» **Task details**
Among the lines below, which ones contain the word "Preview"? Copy every such line.

____ Data to examine

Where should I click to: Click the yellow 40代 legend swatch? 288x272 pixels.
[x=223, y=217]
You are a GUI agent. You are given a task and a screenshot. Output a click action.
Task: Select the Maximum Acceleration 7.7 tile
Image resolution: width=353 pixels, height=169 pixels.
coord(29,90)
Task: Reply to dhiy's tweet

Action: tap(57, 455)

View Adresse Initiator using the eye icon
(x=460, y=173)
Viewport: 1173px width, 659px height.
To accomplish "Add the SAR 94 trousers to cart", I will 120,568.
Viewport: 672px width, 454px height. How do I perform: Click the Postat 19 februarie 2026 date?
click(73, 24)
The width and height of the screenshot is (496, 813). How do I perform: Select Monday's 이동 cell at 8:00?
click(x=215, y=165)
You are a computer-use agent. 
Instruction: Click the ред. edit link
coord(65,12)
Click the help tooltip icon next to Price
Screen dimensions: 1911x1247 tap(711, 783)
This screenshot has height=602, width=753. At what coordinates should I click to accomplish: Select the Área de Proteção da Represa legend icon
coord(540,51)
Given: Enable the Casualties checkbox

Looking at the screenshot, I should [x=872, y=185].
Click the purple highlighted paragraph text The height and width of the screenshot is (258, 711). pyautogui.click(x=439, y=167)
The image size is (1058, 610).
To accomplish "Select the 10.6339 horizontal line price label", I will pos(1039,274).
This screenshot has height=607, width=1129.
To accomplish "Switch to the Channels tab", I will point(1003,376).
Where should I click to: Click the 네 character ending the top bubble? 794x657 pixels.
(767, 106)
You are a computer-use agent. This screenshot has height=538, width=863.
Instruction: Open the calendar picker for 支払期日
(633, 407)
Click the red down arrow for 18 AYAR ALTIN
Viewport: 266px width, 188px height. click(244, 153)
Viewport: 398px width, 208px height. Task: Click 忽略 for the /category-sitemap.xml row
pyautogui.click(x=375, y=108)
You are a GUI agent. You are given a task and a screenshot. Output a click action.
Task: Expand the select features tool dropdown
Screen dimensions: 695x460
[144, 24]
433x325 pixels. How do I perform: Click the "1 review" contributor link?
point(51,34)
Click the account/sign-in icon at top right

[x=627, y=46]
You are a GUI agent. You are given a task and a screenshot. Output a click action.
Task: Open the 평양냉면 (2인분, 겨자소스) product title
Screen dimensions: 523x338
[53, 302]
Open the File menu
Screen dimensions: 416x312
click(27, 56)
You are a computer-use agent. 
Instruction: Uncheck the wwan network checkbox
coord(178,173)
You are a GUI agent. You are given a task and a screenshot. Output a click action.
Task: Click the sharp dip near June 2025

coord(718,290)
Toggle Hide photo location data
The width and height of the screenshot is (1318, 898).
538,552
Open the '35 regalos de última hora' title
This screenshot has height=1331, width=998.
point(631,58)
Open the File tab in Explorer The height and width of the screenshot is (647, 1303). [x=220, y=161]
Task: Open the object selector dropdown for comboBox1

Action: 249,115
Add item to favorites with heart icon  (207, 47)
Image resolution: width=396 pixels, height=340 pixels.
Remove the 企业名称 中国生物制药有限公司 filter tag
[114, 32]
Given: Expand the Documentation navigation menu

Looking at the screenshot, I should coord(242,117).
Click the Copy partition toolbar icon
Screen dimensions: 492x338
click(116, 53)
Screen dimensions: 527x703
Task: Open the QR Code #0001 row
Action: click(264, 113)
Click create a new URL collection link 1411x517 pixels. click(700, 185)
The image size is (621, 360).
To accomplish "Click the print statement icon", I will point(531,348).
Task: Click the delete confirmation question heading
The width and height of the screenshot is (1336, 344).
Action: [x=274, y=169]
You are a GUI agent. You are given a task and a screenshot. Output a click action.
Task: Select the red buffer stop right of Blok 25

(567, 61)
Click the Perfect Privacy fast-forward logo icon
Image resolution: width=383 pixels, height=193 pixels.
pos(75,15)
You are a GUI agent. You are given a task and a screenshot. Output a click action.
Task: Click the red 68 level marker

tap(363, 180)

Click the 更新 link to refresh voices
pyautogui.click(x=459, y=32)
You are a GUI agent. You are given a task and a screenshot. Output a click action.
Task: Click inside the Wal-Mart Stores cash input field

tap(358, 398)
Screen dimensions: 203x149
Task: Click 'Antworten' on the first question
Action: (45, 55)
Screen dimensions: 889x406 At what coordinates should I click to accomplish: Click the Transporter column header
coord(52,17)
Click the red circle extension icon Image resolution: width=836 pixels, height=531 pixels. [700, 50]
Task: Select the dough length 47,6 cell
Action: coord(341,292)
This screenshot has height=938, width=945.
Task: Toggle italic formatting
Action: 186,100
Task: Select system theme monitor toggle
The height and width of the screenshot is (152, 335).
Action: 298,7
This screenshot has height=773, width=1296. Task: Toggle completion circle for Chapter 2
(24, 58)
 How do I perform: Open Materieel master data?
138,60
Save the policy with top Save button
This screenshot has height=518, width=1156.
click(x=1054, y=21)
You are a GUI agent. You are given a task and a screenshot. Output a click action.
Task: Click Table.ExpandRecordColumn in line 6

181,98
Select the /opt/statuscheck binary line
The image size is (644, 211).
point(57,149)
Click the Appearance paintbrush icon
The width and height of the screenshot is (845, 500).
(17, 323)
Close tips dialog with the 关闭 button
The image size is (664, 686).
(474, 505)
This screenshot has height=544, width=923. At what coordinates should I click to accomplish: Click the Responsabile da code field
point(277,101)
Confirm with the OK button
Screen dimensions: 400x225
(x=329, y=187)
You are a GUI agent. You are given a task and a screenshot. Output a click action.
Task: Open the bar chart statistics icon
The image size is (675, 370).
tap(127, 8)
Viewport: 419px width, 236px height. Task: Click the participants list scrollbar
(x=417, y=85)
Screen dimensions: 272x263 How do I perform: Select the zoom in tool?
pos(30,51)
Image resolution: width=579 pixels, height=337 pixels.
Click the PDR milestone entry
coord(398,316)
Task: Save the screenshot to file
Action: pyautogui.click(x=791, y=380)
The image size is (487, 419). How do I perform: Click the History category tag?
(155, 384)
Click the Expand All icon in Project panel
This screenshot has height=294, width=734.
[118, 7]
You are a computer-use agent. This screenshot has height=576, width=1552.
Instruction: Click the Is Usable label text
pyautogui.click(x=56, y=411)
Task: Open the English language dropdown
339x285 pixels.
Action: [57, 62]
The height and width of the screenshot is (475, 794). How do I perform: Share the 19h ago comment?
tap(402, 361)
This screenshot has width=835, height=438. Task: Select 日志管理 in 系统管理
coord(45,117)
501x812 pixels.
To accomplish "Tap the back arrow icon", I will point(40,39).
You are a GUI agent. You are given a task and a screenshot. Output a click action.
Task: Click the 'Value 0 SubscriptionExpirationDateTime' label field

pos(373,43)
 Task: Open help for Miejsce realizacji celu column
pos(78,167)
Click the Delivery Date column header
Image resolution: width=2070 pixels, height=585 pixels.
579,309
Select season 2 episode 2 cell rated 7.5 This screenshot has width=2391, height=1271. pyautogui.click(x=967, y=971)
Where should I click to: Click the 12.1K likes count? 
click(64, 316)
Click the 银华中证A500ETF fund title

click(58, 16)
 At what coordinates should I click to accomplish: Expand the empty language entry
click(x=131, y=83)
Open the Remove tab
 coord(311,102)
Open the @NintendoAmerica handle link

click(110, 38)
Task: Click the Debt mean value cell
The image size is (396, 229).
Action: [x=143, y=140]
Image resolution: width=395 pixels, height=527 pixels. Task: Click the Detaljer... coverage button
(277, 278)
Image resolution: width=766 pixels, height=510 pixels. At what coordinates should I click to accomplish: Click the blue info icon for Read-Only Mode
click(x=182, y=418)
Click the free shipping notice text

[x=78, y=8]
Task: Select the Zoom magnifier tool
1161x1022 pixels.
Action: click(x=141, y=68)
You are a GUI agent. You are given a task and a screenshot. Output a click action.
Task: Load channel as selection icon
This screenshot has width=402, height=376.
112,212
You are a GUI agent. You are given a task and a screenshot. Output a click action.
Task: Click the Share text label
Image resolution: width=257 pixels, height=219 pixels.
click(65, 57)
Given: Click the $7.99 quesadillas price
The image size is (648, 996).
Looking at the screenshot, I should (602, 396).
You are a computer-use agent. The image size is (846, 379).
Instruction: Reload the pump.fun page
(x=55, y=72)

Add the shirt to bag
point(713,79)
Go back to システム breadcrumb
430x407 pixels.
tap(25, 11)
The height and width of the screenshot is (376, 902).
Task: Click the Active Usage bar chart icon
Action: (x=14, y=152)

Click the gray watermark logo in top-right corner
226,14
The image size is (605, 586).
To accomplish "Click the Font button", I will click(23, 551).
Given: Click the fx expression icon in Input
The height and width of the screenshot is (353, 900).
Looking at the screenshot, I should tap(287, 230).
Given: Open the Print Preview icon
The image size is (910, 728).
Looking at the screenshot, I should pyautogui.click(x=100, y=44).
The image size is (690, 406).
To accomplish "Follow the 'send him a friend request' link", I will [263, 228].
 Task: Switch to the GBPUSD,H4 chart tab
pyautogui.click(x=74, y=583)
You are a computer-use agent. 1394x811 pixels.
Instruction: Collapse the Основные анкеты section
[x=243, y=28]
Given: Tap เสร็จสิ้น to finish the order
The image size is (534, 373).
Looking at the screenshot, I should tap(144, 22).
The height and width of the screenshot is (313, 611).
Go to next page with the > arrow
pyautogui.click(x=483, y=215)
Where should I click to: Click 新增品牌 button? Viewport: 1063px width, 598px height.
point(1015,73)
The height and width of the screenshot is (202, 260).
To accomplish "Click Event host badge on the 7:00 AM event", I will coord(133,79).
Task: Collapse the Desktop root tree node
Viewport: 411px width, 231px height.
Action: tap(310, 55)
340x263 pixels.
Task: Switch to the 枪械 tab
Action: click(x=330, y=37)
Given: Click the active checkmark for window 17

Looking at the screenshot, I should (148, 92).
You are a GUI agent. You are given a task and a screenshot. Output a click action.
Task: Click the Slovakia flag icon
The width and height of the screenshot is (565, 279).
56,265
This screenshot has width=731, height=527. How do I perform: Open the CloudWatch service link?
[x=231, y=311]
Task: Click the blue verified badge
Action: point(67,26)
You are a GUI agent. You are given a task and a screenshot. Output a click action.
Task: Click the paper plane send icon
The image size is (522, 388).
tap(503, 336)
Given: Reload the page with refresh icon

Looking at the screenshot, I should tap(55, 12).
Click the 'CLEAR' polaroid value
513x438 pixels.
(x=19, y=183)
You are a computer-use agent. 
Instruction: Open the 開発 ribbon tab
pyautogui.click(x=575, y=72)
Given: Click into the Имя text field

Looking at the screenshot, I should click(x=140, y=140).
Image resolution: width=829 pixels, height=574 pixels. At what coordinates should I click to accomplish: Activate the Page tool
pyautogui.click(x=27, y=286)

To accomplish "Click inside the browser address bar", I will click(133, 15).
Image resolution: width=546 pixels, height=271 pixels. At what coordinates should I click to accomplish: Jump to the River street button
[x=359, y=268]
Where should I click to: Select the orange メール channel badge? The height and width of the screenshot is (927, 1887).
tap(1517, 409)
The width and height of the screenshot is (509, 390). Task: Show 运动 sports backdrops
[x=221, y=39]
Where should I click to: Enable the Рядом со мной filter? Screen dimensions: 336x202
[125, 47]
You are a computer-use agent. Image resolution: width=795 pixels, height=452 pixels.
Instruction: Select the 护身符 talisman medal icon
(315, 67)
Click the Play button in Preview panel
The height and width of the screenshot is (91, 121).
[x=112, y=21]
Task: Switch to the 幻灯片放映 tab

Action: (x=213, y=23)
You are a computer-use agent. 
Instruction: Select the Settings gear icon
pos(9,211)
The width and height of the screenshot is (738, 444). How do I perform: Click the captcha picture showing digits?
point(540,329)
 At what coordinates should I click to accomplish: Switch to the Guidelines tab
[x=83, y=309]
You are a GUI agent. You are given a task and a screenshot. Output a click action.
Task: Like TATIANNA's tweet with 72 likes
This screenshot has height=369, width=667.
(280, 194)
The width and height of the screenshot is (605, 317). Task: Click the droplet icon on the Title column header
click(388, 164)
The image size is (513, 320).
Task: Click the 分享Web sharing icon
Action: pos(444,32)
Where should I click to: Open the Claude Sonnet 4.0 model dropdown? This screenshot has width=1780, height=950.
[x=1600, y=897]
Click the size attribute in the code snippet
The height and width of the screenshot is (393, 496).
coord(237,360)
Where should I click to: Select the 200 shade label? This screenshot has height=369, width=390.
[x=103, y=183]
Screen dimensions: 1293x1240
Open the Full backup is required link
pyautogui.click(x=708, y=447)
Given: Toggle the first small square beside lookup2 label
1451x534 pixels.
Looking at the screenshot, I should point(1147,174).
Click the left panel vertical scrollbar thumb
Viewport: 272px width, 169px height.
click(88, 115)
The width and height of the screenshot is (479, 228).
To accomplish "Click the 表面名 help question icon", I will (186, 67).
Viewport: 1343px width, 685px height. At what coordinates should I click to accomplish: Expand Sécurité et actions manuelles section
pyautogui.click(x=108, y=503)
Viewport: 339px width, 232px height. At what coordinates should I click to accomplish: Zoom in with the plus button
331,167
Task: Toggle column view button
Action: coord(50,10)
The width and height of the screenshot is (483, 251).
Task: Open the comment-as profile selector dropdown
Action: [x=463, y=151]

________

» **Result of this task**
Given: Open the Print Preview icon
Click the Play button in Preview panel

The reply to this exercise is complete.